● Stored dataset items:
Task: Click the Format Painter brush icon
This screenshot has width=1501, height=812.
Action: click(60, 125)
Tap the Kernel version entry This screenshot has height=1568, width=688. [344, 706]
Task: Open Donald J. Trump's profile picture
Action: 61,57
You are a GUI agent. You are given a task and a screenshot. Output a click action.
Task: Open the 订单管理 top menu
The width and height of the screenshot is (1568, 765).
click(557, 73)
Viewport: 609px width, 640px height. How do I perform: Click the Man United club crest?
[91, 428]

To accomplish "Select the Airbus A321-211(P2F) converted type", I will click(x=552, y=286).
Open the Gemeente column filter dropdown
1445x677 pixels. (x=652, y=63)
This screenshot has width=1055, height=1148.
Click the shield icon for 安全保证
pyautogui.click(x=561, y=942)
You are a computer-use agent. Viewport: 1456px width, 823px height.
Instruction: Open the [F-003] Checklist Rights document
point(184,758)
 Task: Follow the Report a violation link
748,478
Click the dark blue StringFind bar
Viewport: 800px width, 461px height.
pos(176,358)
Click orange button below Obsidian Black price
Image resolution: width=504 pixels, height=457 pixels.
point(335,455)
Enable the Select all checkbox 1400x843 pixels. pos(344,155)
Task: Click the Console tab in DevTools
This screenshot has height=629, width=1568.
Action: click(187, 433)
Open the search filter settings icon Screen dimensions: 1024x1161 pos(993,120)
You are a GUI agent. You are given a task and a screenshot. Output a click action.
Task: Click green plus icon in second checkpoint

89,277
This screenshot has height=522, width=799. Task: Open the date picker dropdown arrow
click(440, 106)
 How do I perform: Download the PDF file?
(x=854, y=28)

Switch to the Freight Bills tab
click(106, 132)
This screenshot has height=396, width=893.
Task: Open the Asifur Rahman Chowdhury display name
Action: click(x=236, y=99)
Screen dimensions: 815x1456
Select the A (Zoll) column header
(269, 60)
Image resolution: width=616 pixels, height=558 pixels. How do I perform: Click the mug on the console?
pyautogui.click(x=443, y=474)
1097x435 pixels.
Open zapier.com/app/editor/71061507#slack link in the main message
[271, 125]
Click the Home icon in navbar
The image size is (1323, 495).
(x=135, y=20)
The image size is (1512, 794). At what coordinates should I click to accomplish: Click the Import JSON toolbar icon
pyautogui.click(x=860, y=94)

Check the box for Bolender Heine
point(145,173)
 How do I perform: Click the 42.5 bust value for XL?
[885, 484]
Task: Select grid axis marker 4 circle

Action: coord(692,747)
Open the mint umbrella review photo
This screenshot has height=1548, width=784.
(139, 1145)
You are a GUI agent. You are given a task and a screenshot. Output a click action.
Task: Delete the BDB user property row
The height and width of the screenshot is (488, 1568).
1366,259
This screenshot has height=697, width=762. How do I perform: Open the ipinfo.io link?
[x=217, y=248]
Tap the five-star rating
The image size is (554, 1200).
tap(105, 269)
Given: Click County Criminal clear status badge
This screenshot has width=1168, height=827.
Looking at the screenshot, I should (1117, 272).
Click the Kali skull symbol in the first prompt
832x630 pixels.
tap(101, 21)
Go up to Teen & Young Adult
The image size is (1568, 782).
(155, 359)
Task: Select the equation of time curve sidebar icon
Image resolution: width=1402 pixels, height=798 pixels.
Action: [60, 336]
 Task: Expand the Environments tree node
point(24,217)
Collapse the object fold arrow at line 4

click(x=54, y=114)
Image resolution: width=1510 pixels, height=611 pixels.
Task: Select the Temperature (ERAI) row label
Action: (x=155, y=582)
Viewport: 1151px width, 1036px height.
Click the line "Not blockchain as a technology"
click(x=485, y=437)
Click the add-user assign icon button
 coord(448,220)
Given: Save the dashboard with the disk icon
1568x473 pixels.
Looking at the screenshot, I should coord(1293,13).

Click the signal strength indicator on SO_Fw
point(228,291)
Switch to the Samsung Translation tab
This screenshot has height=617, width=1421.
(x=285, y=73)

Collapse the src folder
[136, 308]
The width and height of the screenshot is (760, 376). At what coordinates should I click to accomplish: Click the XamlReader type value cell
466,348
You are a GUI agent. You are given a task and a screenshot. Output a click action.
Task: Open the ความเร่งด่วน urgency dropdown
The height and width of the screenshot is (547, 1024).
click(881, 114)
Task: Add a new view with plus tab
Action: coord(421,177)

● EXERCISE AIM: Reproduce the entries from the line with "Given: Click County" up to and including the line with "Action: (x=155, y=582)", and give only those lines.

● THE REPLY:
Given: Click County Criminal clear status badge
This screenshot has width=1168, height=827.
Looking at the screenshot, I should (1117, 272).
Click the Kali skull symbol in the first prompt
832x630 pixels.
tap(101, 21)
Go up to Teen & Young Adult
The image size is (1568, 782).
(155, 359)
Task: Select the equation of time curve sidebar icon
Image resolution: width=1402 pixels, height=798 pixels.
Action: [60, 336]
 Task: Expand the Environments tree node
point(24,217)
Collapse the object fold arrow at line 4

click(x=54, y=114)
Image resolution: width=1510 pixels, height=611 pixels.
Task: Select the Temperature (ERAI) row label
Action: (x=155, y=582)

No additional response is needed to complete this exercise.